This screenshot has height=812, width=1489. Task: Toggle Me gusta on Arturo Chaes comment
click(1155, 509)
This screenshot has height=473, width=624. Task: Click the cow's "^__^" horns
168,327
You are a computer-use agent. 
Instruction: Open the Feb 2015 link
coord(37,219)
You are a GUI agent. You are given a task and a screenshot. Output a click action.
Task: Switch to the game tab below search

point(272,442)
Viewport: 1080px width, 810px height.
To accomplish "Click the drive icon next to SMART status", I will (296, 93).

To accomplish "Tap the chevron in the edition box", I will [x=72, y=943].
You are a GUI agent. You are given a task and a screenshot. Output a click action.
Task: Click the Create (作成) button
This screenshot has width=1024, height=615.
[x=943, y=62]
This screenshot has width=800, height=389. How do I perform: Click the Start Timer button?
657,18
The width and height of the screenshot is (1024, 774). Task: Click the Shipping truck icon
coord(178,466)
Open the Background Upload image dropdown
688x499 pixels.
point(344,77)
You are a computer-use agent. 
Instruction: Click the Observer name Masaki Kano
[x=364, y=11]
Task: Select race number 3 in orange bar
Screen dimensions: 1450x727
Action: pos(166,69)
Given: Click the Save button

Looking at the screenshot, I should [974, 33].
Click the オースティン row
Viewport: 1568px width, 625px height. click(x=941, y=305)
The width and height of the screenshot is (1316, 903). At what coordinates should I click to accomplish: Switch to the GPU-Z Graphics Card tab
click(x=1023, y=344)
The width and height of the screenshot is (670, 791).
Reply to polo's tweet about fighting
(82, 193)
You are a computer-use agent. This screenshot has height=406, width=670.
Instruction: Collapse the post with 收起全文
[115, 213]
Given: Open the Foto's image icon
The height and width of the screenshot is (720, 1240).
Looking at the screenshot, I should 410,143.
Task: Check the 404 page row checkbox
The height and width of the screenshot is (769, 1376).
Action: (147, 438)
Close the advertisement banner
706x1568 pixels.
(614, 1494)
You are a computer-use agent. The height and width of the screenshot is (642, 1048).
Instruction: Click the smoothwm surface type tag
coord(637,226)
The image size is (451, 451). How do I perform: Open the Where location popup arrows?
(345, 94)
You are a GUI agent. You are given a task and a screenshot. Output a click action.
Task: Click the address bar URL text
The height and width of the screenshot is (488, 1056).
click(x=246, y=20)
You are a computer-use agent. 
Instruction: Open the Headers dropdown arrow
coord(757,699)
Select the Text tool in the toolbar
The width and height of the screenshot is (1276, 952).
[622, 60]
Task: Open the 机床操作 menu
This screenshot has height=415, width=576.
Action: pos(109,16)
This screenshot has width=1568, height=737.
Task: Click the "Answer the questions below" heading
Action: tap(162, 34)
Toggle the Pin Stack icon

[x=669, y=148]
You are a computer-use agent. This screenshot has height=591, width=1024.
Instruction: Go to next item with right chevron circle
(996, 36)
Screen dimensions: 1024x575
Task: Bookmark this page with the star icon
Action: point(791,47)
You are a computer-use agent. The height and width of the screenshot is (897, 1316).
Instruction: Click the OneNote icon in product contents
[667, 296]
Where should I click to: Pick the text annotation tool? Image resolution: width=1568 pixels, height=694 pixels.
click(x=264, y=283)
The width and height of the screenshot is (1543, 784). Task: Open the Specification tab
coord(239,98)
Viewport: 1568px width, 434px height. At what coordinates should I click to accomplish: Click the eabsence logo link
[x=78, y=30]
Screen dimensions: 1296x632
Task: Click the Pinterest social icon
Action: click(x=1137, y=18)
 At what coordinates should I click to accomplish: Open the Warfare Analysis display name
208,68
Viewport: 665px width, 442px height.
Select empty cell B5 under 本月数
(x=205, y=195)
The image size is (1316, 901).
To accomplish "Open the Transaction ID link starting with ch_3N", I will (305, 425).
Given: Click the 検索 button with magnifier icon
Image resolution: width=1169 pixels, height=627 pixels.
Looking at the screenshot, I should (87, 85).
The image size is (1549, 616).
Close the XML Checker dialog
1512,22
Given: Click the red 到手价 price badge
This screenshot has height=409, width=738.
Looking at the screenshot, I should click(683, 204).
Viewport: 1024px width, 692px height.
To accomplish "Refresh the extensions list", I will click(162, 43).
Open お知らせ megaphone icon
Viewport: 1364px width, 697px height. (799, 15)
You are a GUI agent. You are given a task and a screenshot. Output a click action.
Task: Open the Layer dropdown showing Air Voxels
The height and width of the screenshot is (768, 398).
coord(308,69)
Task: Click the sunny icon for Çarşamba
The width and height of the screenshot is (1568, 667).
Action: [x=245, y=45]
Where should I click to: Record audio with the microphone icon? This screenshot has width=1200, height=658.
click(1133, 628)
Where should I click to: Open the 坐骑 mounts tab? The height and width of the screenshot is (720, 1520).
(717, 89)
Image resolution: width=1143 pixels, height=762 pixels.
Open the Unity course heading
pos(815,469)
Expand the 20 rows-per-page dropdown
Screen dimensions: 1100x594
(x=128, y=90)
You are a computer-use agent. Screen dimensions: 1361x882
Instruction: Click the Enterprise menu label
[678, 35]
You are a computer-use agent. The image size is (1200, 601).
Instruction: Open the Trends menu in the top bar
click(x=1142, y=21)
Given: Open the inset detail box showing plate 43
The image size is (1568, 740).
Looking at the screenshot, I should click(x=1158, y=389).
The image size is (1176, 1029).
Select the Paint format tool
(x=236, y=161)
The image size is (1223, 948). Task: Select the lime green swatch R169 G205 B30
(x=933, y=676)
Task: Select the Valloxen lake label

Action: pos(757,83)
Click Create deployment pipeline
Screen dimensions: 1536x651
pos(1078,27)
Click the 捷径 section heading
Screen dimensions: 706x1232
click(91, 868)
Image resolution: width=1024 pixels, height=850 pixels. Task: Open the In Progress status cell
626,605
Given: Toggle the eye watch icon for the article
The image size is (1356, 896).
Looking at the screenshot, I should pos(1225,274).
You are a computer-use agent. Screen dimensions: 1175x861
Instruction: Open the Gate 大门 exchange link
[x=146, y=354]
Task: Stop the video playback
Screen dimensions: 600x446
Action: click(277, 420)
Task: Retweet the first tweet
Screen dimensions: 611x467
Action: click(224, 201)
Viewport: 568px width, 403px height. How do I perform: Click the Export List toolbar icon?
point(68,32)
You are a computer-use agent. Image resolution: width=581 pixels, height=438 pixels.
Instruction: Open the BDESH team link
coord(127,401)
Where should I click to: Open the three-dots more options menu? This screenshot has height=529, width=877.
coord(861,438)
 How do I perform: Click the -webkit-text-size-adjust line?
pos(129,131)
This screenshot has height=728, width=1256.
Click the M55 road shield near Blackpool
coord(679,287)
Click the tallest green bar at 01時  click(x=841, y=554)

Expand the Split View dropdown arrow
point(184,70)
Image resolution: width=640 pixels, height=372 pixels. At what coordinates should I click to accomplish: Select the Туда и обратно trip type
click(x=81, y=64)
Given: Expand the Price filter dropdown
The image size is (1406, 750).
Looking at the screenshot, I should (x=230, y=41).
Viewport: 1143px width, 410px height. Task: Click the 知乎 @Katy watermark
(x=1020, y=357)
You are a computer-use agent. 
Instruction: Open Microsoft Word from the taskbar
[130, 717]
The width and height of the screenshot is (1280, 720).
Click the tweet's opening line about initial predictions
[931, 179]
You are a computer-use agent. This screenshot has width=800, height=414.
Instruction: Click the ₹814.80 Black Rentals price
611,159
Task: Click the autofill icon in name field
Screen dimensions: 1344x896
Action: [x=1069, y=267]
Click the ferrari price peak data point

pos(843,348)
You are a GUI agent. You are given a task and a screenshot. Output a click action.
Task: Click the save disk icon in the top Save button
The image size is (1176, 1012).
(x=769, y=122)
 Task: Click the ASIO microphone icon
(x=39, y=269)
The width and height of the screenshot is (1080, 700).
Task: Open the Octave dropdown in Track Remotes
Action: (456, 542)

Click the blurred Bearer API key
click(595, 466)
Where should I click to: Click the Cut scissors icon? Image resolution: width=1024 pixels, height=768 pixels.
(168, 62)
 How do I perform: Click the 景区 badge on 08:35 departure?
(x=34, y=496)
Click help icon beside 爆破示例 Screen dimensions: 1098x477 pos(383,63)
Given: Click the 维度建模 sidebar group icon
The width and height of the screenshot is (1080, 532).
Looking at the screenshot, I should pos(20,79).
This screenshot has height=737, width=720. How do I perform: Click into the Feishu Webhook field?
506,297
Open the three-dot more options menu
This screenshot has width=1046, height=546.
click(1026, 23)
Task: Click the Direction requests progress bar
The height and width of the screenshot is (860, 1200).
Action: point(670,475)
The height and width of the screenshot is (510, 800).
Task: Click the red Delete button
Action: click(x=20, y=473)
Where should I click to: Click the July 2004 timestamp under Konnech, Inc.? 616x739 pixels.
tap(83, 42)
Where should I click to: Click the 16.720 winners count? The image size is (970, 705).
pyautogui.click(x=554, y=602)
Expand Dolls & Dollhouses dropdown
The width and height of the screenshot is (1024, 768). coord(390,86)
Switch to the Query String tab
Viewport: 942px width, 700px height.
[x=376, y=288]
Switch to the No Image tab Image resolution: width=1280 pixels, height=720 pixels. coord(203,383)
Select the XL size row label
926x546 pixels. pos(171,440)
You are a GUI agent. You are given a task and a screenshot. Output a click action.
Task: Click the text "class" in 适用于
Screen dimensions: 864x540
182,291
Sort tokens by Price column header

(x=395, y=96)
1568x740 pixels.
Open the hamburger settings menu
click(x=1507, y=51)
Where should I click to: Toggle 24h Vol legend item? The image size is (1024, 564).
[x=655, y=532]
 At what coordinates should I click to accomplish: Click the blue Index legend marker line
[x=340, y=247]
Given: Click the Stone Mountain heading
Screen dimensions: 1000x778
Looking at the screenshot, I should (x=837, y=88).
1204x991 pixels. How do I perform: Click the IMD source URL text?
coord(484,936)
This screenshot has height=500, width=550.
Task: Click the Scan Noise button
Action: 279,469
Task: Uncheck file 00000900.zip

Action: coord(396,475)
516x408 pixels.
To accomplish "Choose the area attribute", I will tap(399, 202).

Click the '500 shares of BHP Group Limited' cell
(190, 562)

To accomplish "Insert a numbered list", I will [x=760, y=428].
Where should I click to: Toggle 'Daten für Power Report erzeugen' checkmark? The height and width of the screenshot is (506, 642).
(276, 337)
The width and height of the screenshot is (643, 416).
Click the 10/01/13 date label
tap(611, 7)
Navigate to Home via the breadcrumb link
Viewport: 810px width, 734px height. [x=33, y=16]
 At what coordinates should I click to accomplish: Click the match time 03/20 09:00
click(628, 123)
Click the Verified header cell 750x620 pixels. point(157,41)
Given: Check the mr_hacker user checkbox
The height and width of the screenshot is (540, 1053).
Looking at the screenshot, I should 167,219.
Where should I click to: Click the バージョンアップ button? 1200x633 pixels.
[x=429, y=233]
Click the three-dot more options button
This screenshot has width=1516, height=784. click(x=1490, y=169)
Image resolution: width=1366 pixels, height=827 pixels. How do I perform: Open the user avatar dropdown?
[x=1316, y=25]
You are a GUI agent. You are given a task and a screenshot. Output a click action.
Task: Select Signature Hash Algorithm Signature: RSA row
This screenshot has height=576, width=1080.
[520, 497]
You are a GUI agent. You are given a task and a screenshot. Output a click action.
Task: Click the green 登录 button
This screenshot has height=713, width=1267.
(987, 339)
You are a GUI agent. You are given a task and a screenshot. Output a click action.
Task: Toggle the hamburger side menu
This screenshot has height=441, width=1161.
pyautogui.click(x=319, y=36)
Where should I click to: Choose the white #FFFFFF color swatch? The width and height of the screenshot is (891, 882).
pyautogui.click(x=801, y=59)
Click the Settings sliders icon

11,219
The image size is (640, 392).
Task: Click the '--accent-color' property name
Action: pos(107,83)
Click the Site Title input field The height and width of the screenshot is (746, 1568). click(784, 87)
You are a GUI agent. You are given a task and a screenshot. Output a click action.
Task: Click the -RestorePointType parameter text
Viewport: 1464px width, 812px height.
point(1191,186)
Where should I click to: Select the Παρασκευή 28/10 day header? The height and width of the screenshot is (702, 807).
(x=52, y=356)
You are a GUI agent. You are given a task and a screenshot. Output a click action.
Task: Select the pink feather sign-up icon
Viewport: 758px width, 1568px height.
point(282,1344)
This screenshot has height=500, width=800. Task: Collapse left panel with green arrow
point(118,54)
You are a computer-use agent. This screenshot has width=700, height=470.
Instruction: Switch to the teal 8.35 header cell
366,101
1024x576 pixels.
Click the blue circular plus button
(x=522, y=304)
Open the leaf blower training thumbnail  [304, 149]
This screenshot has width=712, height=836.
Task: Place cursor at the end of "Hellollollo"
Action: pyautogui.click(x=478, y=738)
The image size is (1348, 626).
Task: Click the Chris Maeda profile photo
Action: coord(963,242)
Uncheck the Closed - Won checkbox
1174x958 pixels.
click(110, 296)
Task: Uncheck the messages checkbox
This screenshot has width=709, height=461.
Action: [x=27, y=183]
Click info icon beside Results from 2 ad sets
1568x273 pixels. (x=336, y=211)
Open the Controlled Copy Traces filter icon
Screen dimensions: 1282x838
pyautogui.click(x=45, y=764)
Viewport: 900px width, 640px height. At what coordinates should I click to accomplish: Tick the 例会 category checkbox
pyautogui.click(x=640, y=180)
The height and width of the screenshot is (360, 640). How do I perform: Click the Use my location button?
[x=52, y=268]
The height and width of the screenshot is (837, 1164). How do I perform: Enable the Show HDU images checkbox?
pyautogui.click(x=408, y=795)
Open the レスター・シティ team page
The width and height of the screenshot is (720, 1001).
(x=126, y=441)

****

● EXERCISE DIRECTIONS
Looking over the entries above, how many lines contain the string "Create"? State the number and nothing else.

● OUTPUT
2